TLDR: DREAM is a new framework for red teaming text-to-image AI models. Unlike previous methods that optimize individual prompts, DREAM models the probabilistic distribution of problematic prompts. This allows it to efficiently discover a large, diverse set of prompts that can bypass safety filters and generate harmful content. The framework uses an energy-based model and a novel optimization algorithm (GC-SPSA) to achieve high success rates and diversity, proving effective across various T2I models and commercial platforms, and also improving subsequent safety fine-tuning.
Text-to-image (T2I) generative models have rapidly transformed how we create visual content, allowing users to generate high-quality images from simple text descriptions. These powerful tools, like Stable Diffusion and DALL·E 3, are widely adopted across various fields, from creative arts to social media. However, their training on vast, often unfiltered datasets means they can inadvertently learn to produce harmful content, such as sexual or violent imagery, raising significant ethical and safety concerns.
To address these risks, a crucial practice known as “red teaming” has emerged. Red teaming involves proactively identifying diverse prompts that can trick a T2I system into generating unsafe outputs, despite built-in safety measures like content filters. This process is essential for assessing and improving the safety of these AI systems before they are deployed for public use.
Existing automated red teaming methods often treat the discovery of problematic prompts as an isolated, prompt-by-prompt optimization task. This approach has several limitations: it can be slow, lacks diversity in the prompts it finds, and is generally not scalable for large-scale safety assessments. Imagine trying to find every single weak spot in a massive wall by poking it one brick at a time – it’s inefficient.
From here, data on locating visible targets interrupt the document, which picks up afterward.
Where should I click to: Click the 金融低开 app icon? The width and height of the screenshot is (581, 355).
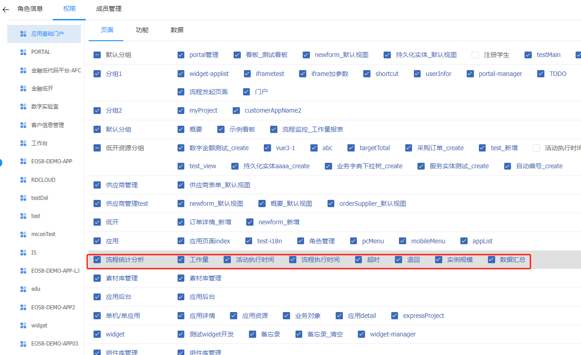[23, 89]
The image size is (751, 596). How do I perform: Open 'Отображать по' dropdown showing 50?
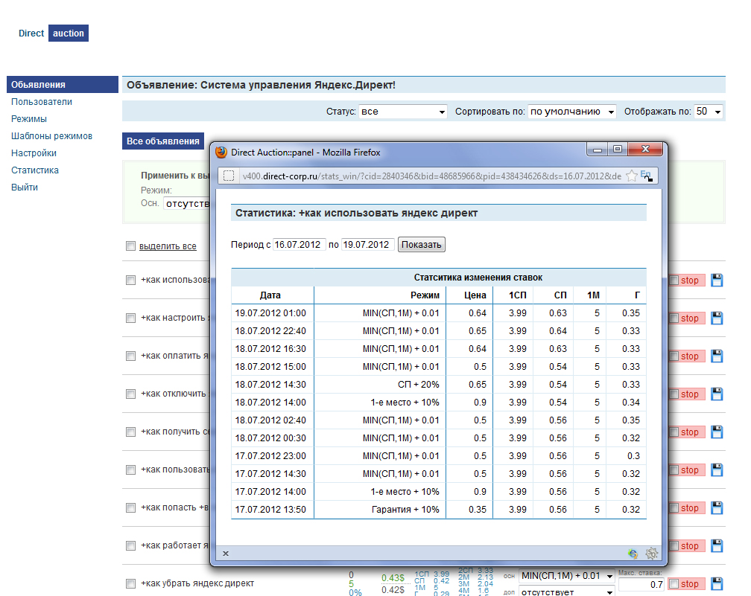[709, 112]

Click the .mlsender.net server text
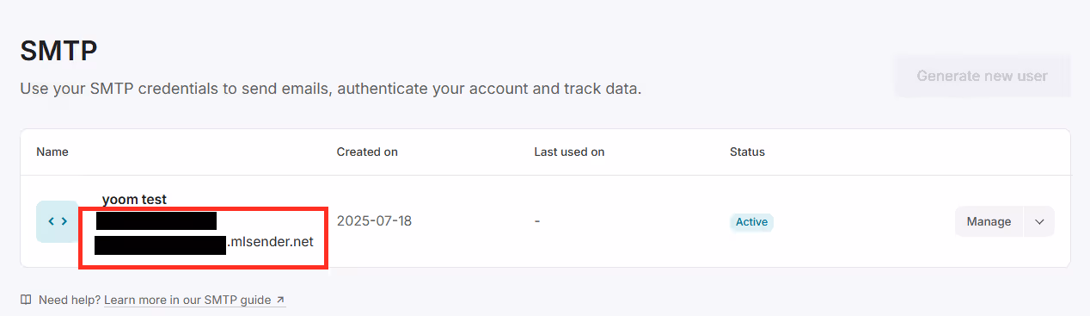click(x=270, y=242)
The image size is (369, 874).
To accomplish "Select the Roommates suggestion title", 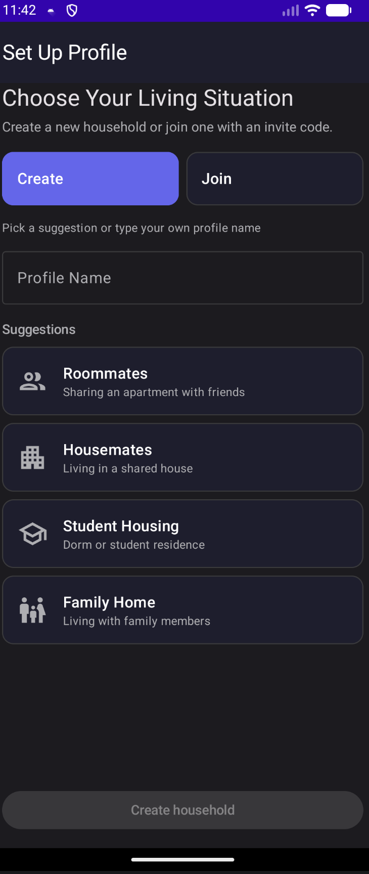I will tap(105, 373).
Introducing DREAM: A New Paradigm for Red Teaming
A new framework called DREAM (Distributional Red Teaming via Energy-based Modeling) aims to overcome these limitations. Unlike previous methods that optimize prompts individually, DREAM takes a fundamentally different approach: it directly models the probabilistic distribution of the target system’s problematic prompts. Think of it as learning the ‘pattern’ of all possible weak spots in the wall, rather than just finding one at a time.
This innovative formulation offers several key advantages. By modeling the distribution, DREAM can explicitly optimize for both the effectiveness of the prompts (how likely they are to generate unsafe content) and their diversity (how varied and unique the prompts are). Once trained, the system can efficiently sample a large number of diverse problematic prompts, making it highly scalable for real-world applications.
How DREAM Works
DREAM draws inspiration from energy-based models, reformulating the complex objective into simpler, manageable goals. It uses an “energy function” to guide its learning process, assigning lower energy to more desirable (i.e., problematic) prompts. This function incorporates two main components:
- Vision-level Harmfulness Energy: This component evaluates the generated image itself to see how well it aligns with a predefined harmful concept (e.g., “an image containing nudity”). It uses a vision-language model to ensure reliability across different image styles.
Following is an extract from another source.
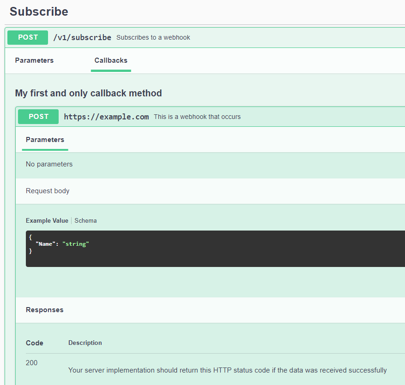Click the This is a webhook that occurs text
The width and height of the screenshot is (405, 385).
197,117
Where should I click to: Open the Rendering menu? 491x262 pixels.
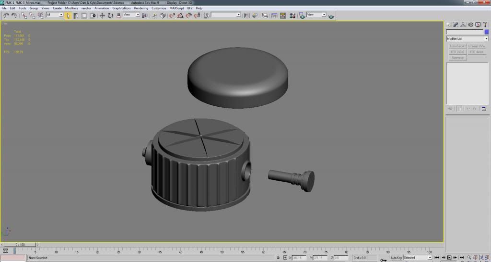[141, 8]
- Prompt-level Diversity Energy: To ensure the generated prompts are not repetitive, this component explicitly encourages semantic diversity among the prompts. It measures the similarity between generated prompts and penalizes those that are too alike, pushing the system to explore a broader range of unsafe expressions.
Optimizing this energy function is challenging due to the complex nature of T2I pipelines. To tackle this, DREAM introduces GC-SPSA (Gradient-Calibrated Simultaneous Perturbation Stochastic Approximation), an efficient optimization algorithm. This method estimates gradients using only forward evaluations, avoiding the memory-intensive and often non-differentiable backpropagation process. GC-SPSA also includes a history-aware calibration mechanism to ensure stable and efficient training, even with the inherent randomness of AI model generation.
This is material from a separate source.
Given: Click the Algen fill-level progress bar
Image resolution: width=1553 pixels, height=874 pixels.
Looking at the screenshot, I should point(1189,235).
During the inference phase, when generating prompts, DREAM employs an adaptive temperature scaling strategy. This technique further enhances diversity by penalizing frequently used tokens, encouraging the model to produce more unique and underexplored prompts.
Also Read:
- GIFT: A New Defense for Diffusion Models Against Malicious Fine-Tuning
- DeRAG: How Short Prompts Can Hijack AI’s Information Retrieval
Validation and Impact
Extensive experiments have validated DREAM’s effectiveness. It consistently outperforms nine state-of-the-art baselines across a wide range of T2I models and safety filters, demonstrating superior prompt success rates and achieving human-level diversity. Notably, DREAM successfully uncovered failure cases in four real-world commercial T2I systems, including Ideogram, DeepAI, DALL·E 3, and Midjourney, even with their undisclosed safety mechanisms.
Furthermore, prompts generated by DREAM significantly enhance safety fine-tuning, enabling T2I models to become more robust against both seen and unseen harmful prompts. This suggests that DREAM’s global modeling approach helps improve the diversity and coverage of discovered prompts, leading to more generalizable safety improvements.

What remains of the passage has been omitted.